## JOBS
1. Decide whether each statement below agrees with the passage on TDR impedance measurement, answering yes or no and quoting the deciding words of the passage: (a) Impedance can be measured the same way as resistance. (b) TDR observes reflections only when the injected pulse meets a discontinuity in its path. (c) When there is no discontinuity, the pulse is absorbed by a termination at the near end of the transmission line.
2. Reproduce word for word the part of the passage on TDR impedance measurement that opens with the words "Measuring impedance and" and closes with the words "the TDR graph.".

## SELECTED EXCERPT
......

Measuring impedance and checking for faults and discontinuities on different points of a PCB trace is not a cakewalk. This is because impedance is an AC property and cannot be measured like resistance. Time Domain Reflectometer (TDR) impedance measurements are essential for ensuring signal integrity in a PCB design. TDR feeds a pulse onto the PCB trace/transmission line on a test coupon. Then it measures the characteristic impedance by analyzing the changes in the amplitude of the reflected waveform. Note that TDR will only observe the reflections if the injected pulse experiences any discontinuity in its path. If there is no discontinuity or no-fault, the pulse will get absorbed by the termination provided at the far end of the transmission line, hence no reflections. But, this is an ideal case. Any change in the impedance is displayed using the TDR graph.

What is a time domain reflectometer (TDR)?

......

## RECORDS PROVIDED
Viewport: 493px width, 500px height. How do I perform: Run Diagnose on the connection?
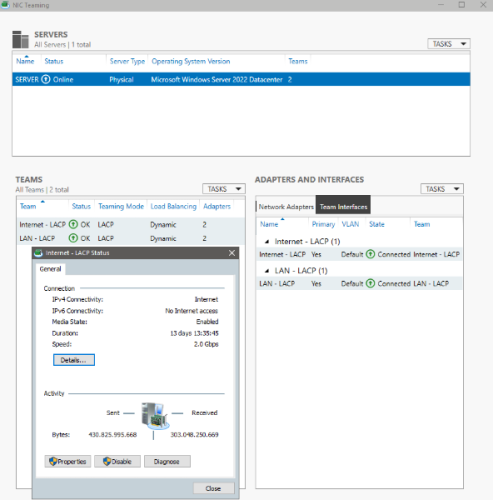coord(167,461)

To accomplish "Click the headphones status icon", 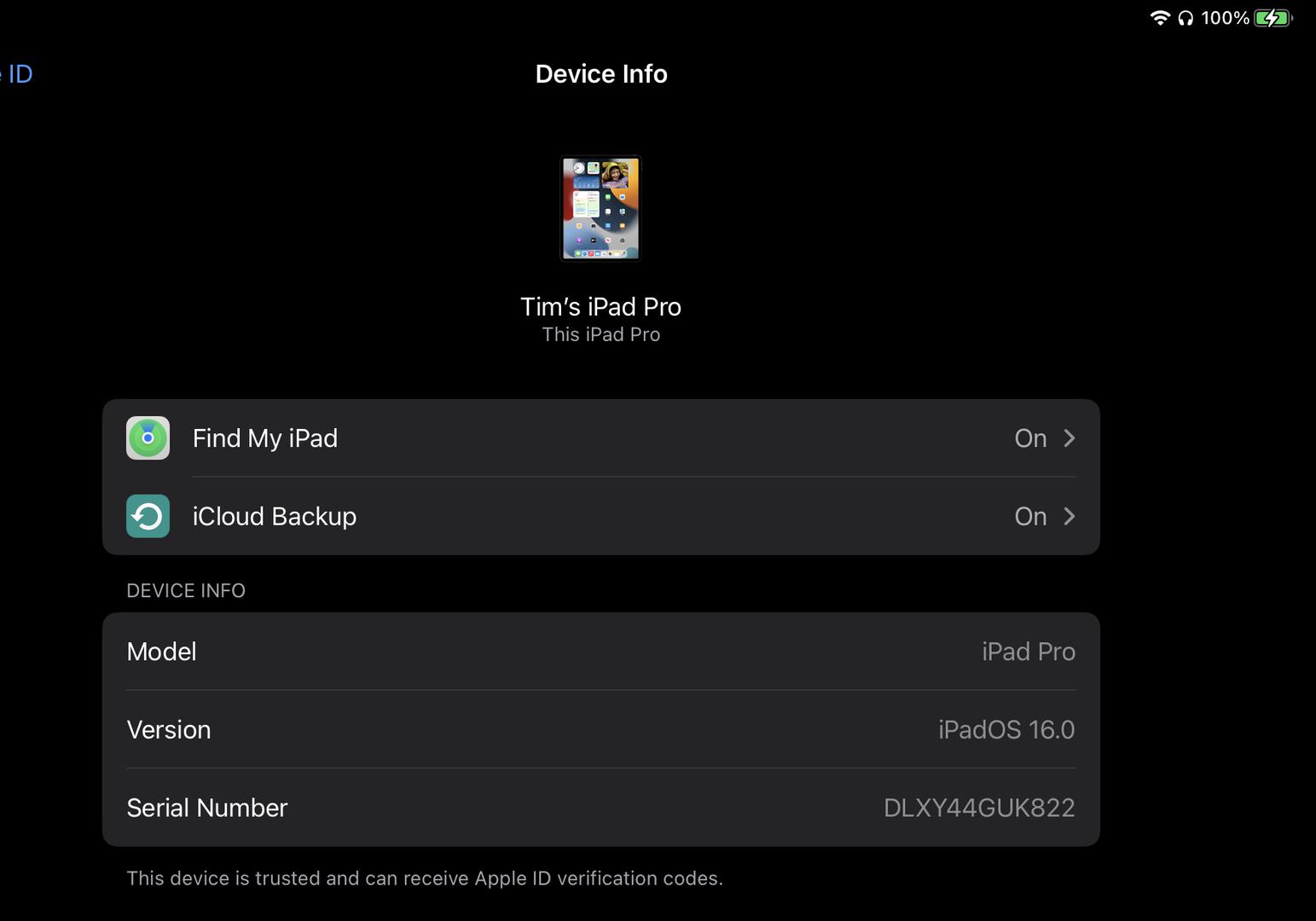I will tap(1186, 18).
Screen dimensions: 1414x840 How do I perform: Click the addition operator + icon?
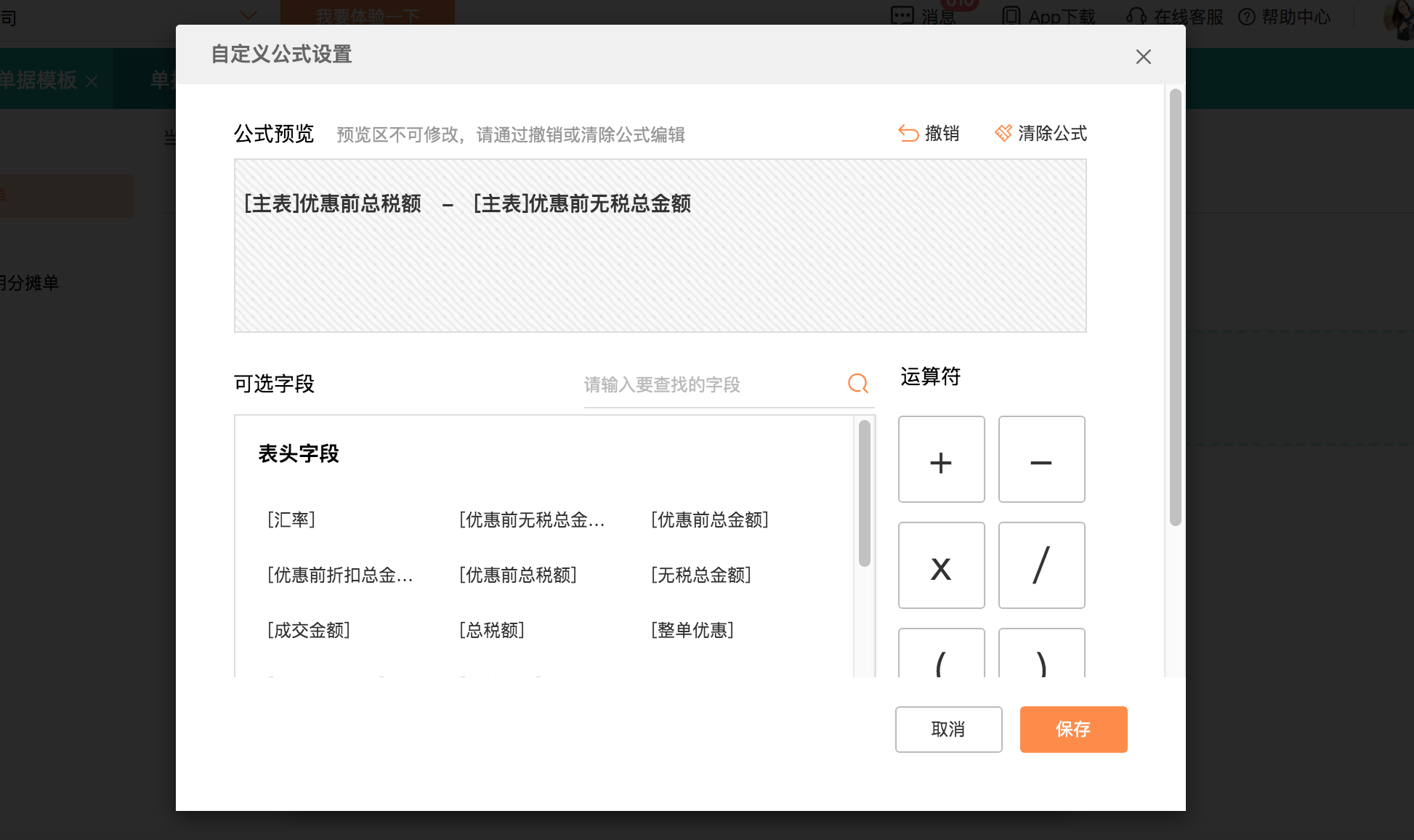click(x=940, y=459)
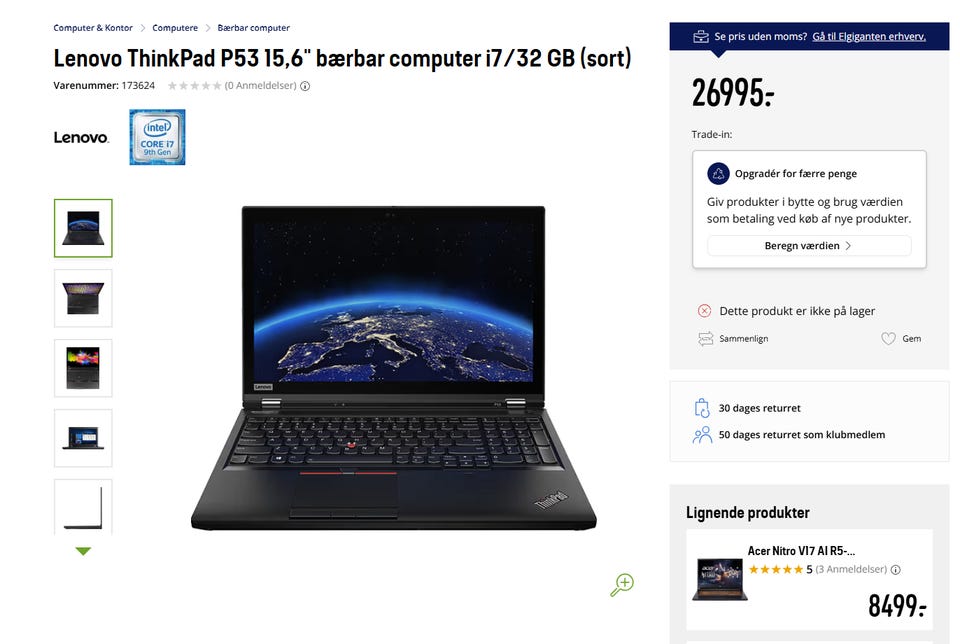The height and width of the screenshot is (644, 960).
Task: Select fifth thumbnail showing laptop side profile
Action: (83, 507)
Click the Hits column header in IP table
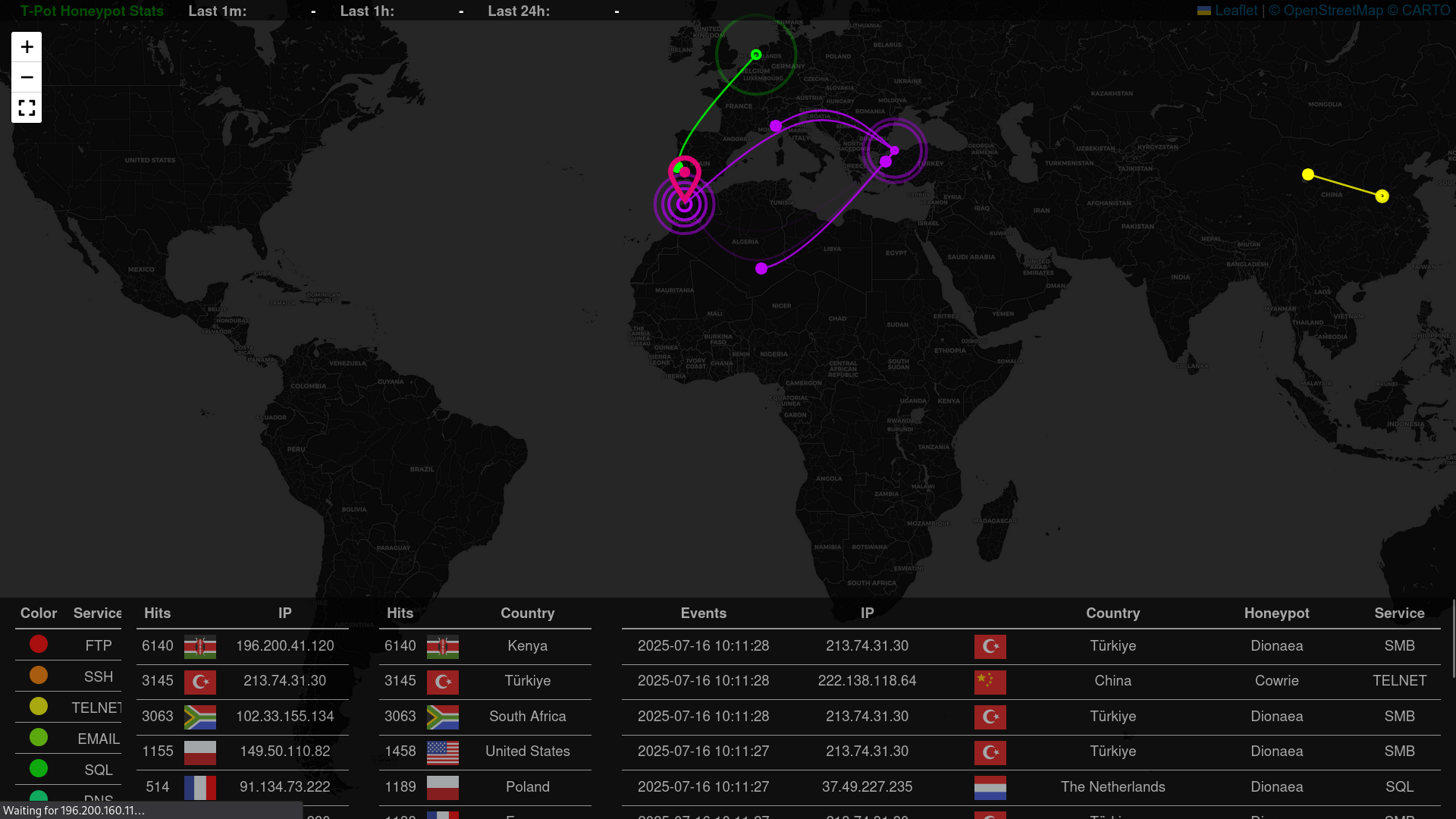This screenshot has width=1456, height=819. point(157,613)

......

## RESPONSES BY TASK
1.
(a) No: "impedance is an AC property and cannot be measured like resistance."
(b) Yes: "TDR will only observe the reflections if the injected pulse experiences any discontinuity in its path."
(c) No: "the pulse will get absorbed by the termination provided at the far end of the transmission line"

2.
Measuring impedance and checking for faults and discontinuities on different points of a PCB trace is not a cakewalk. This is because impedance is an AC property and cannot be measured like resistance. Time Domain Reflectometer (TDR) impedance measurements are essential for ensuring signal integrity in a PCB design. TDR feeds a pulse onto the PCB trace/transmission line on a test coupon. Then it measures the characteristic impedance by analyzing the changes in the amplitude of the reflected waveform. Note that TDR will only observe the reflections if the injected pulse experiences any discontinuity in its path. If there is no discontinuity or no-fault, the pulse will get absorbed by the termination provided at the far end of the transmission line, hence no reflections. But, this is an ideal case. Any change in the impedance is displayed using the TDR graph.